Reproduce the rows below verbatim, from the line containing "Click the volume" through the line containing "Action: coord(254,53)", with both of those lines included.
** BEGIN Data section **
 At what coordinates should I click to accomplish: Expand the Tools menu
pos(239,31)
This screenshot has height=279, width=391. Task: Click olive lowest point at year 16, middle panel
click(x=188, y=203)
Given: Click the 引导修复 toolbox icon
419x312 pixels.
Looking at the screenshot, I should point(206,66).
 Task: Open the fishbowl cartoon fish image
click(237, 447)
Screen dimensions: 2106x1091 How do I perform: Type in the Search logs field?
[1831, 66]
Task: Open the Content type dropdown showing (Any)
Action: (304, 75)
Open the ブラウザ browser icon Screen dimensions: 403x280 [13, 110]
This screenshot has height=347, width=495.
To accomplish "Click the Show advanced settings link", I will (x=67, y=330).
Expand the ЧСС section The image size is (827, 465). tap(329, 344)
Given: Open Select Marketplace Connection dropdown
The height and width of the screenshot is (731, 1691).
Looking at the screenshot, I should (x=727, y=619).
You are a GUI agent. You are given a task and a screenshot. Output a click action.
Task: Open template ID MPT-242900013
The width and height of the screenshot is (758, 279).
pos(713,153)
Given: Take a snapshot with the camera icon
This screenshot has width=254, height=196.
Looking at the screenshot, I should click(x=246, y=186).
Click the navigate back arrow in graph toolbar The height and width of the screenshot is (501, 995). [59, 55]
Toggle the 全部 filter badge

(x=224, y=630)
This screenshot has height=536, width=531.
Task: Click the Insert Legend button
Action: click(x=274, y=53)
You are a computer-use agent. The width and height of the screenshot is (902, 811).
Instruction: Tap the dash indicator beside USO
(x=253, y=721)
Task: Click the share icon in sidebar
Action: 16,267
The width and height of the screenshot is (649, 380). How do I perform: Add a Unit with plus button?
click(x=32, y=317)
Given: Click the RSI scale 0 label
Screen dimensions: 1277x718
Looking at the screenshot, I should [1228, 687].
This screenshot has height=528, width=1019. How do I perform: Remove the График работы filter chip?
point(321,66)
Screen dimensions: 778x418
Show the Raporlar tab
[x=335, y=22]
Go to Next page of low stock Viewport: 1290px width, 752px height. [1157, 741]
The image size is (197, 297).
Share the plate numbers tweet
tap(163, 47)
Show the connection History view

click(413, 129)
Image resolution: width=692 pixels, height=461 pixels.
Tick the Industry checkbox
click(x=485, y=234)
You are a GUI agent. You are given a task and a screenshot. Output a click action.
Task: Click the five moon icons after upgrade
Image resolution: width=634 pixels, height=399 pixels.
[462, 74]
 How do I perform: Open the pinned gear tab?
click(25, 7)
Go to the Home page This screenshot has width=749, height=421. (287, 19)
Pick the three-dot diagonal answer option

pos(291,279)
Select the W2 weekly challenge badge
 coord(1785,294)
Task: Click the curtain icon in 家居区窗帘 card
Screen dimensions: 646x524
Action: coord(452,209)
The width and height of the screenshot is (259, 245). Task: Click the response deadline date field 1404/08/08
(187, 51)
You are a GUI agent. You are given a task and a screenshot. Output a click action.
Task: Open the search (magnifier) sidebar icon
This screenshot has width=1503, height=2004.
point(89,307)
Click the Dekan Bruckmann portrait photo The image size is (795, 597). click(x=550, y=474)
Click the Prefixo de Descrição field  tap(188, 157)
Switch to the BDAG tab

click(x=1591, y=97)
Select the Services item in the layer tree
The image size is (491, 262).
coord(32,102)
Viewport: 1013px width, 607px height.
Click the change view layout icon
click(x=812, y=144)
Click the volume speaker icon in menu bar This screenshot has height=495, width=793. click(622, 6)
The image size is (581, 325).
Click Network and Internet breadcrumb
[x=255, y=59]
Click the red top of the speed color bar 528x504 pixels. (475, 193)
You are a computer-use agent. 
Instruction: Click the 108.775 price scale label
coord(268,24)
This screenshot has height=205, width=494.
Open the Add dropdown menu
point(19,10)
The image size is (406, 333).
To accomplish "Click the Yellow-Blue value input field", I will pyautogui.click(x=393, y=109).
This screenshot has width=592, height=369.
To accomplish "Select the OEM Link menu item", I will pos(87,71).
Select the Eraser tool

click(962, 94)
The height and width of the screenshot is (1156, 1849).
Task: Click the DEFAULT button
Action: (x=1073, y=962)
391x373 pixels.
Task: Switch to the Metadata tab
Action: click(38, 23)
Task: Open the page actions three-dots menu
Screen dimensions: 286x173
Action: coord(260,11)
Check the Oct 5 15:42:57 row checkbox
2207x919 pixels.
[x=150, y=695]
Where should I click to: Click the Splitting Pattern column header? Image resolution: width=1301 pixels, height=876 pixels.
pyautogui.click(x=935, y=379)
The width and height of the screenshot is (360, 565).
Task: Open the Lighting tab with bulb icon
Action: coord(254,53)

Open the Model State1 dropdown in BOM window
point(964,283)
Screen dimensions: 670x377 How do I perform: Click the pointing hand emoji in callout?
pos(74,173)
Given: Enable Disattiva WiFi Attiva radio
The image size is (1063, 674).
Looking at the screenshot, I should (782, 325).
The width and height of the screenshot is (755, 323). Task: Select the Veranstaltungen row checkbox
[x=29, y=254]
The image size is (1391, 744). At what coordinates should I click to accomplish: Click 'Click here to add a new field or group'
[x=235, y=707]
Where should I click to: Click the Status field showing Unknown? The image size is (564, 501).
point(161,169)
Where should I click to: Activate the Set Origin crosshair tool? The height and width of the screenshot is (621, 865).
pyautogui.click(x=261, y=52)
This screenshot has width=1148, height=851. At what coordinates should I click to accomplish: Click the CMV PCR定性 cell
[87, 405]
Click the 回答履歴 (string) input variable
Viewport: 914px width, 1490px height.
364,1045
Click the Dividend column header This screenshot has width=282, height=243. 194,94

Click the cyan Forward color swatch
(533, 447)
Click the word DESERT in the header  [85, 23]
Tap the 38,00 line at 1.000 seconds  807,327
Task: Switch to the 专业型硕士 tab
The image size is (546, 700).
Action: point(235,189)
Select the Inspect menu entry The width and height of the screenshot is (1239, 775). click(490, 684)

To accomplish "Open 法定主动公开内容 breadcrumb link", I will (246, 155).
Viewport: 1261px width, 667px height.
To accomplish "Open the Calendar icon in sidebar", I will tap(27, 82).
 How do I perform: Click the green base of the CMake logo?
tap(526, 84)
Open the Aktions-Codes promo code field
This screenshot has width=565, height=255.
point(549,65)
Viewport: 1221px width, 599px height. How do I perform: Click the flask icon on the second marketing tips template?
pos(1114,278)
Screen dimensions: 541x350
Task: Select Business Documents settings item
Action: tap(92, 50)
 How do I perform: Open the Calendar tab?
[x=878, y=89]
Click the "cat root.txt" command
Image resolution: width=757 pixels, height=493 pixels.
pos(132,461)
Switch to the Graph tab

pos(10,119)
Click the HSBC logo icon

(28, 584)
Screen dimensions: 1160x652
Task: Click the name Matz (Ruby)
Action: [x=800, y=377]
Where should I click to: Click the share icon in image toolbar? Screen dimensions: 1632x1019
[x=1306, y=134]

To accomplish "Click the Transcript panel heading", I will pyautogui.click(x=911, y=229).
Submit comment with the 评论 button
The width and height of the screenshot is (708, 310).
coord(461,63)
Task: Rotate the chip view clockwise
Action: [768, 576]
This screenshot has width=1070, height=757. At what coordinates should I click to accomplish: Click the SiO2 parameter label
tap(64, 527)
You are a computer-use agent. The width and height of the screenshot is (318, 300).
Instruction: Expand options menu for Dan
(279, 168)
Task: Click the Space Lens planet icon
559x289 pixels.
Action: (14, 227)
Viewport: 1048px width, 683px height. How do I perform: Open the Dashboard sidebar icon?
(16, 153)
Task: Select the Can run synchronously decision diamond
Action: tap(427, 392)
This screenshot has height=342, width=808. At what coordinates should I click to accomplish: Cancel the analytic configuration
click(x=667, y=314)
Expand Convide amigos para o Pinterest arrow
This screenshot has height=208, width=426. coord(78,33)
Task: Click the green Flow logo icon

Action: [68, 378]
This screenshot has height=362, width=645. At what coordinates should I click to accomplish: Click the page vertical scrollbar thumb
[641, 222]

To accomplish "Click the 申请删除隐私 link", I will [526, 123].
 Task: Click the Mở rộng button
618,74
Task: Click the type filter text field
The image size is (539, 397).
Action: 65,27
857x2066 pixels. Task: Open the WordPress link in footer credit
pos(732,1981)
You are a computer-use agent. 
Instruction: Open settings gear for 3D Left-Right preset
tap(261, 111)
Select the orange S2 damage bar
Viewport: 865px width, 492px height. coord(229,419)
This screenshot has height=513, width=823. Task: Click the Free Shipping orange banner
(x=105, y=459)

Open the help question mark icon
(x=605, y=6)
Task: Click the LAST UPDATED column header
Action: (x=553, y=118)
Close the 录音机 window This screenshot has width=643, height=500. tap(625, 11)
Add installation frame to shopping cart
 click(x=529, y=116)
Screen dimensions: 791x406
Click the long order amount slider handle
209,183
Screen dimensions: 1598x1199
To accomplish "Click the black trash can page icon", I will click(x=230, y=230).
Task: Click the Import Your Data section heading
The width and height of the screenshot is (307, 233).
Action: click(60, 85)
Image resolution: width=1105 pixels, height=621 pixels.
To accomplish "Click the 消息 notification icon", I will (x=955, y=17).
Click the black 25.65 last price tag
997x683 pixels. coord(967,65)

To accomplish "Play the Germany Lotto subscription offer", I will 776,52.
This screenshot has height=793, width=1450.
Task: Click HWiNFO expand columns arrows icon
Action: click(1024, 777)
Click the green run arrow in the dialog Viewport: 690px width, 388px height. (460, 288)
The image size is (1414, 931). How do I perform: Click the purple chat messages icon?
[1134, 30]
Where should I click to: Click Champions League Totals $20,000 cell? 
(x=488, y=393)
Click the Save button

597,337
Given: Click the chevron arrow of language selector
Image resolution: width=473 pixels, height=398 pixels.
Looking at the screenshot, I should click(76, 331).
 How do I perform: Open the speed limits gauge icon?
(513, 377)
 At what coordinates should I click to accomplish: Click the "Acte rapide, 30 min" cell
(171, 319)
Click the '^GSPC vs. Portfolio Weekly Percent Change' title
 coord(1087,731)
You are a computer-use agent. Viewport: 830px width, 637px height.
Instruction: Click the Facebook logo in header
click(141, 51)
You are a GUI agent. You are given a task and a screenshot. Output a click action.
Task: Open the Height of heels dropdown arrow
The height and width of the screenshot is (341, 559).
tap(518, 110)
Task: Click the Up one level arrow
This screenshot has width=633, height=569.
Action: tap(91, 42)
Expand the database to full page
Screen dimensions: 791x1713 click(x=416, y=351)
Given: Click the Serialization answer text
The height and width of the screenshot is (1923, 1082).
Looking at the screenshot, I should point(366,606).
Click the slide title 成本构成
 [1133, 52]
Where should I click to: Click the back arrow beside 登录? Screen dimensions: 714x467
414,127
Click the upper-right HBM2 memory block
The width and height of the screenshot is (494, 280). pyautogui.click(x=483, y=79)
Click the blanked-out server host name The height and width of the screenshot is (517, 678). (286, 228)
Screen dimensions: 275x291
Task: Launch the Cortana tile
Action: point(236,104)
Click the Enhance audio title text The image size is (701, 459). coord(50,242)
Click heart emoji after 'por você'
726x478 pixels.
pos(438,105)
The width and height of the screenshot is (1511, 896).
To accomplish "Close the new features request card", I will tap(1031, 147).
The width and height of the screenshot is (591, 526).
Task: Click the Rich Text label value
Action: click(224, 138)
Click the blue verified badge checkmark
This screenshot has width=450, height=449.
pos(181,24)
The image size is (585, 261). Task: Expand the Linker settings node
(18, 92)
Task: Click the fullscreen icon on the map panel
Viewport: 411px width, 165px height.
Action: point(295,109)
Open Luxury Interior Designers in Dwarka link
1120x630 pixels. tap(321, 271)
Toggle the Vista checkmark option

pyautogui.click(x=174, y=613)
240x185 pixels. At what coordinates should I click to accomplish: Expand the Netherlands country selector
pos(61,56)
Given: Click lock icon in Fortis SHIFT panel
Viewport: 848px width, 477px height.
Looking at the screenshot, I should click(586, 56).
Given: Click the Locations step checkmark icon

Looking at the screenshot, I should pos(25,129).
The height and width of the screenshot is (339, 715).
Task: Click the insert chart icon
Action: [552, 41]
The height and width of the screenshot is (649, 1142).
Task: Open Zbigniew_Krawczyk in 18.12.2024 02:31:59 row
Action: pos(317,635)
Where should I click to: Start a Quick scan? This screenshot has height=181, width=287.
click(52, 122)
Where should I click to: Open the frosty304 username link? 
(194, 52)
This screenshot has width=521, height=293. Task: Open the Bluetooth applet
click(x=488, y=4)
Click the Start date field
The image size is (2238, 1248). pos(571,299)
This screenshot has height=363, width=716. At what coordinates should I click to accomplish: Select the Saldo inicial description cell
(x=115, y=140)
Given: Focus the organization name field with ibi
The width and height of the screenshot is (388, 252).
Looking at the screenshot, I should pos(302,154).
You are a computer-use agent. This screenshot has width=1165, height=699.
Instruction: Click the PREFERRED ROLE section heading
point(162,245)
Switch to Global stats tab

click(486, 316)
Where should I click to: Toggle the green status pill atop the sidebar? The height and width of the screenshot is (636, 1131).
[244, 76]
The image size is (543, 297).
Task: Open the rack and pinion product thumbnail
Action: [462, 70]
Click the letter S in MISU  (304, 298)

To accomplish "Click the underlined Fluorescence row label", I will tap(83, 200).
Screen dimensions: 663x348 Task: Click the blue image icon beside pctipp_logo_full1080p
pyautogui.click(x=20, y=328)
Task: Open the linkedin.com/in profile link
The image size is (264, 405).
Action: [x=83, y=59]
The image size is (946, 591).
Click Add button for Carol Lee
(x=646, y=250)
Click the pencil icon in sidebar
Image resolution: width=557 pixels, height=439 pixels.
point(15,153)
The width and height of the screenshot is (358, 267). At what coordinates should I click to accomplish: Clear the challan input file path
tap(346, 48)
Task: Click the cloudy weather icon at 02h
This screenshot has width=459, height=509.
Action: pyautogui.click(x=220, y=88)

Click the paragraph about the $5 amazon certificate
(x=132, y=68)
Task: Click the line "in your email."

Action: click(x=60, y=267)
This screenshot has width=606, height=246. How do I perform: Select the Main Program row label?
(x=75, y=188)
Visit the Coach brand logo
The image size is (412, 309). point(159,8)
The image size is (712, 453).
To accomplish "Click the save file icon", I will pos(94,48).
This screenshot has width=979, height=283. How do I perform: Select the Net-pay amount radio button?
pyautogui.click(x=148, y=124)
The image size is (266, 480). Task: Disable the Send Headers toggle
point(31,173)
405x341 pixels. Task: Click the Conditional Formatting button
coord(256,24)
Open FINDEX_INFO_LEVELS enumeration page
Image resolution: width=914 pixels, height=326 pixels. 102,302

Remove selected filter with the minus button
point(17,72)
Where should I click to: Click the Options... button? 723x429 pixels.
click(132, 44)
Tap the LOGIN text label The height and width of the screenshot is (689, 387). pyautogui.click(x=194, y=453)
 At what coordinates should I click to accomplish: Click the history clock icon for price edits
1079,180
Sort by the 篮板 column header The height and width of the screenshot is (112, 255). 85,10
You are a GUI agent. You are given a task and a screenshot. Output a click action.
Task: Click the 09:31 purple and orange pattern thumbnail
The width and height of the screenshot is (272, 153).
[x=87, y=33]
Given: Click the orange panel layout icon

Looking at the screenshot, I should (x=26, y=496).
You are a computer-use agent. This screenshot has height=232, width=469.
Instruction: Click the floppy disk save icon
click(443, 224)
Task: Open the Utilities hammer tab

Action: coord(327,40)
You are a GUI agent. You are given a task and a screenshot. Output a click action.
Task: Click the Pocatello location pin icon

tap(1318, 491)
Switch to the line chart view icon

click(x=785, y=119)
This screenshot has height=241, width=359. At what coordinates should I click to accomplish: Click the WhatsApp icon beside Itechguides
** END Data section **
▸ **The completed task**
Click the volume speaker icon in menu bar This screenshot has height=495, width=793. click(622, 6)
The image size is (581, 325).
Click Network and Internet breadcrumb
[x=255, y=59]
Click the red top of the speed color bar 528x504 pixels. (475, 193)
You are a computer-use agent. 
Instruction: Click the 108.775 price scale label
coord(268,24)
This screenshot has height=205, width=494.
Open the Add dropdown menu
point(19,10)
The image size is (406, 333).
To accomplish "Click the Yellow-Blue value input field", I will pyautogui.click(x=393, y=109).
This screenshot has width=592, height=369.
To accomplish "Select the OEM Link menu item", I will pos(87,71).
Select the Eraser tool

click(962, 94)
The height and width of the screenshot is (1156, 1849).
Task: Click the DEFAULT button
Action: (x=1073, y=962)
391x373 pixels.
Task: Switch to the Metadata tab
Action: click(38, 23)
Task: Open the page actions three-dots menu
Screen dimensions: 286x173
Action: coord(260,11)
Check the Oct 5 15:42:57 row checkbox
2207x919 pixels.
[x=150, y=695]
Where should I click to: Click the Splitting Pattern column header? Image resolution: width=1301 pixels, height=876 pixels.
pyautogui.click(x=935, y=379)
The width and height of the screenshot is (360, 565).
Task: Open the Lighting tab with bulb icon
Action: coord(254,53)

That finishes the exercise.